## Supplied data

=== Begin Enclosure ===

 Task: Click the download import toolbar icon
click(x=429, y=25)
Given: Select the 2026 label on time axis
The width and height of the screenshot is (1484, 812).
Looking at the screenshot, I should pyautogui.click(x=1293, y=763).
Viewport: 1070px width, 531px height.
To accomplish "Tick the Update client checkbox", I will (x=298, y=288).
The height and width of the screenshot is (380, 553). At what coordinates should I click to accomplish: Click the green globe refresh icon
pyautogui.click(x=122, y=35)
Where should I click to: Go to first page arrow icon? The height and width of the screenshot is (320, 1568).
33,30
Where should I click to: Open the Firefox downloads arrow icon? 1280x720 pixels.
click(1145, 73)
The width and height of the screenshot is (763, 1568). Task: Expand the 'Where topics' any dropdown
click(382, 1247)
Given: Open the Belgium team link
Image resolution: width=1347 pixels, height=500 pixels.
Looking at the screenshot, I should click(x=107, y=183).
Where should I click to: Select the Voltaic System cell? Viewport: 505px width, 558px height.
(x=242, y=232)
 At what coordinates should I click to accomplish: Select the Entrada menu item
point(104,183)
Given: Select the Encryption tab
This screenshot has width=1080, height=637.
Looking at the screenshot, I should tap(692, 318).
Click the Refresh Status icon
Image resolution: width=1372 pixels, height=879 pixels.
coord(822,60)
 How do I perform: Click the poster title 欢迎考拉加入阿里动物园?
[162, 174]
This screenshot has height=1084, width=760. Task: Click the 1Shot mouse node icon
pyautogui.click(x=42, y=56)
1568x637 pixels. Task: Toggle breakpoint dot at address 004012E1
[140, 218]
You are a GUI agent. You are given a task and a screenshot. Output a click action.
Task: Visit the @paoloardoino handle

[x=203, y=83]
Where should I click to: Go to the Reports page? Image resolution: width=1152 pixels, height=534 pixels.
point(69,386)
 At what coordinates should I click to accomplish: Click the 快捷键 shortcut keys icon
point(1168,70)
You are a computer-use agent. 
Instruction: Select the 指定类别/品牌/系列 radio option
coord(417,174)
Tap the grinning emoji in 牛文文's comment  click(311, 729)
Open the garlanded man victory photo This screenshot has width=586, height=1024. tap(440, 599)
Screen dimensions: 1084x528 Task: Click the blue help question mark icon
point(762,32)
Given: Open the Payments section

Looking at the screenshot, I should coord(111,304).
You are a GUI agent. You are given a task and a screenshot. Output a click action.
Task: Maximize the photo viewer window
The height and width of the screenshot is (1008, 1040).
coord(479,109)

=== End Enclosure ===

## What you are asked to do
If a line in the entries contains the word "photo", copy that line out.

## Worked solution
Open the garlanded man victory photo This screenshot has width=586, height=1024. tap(440, 599)
Task: Maximize the photo viewer window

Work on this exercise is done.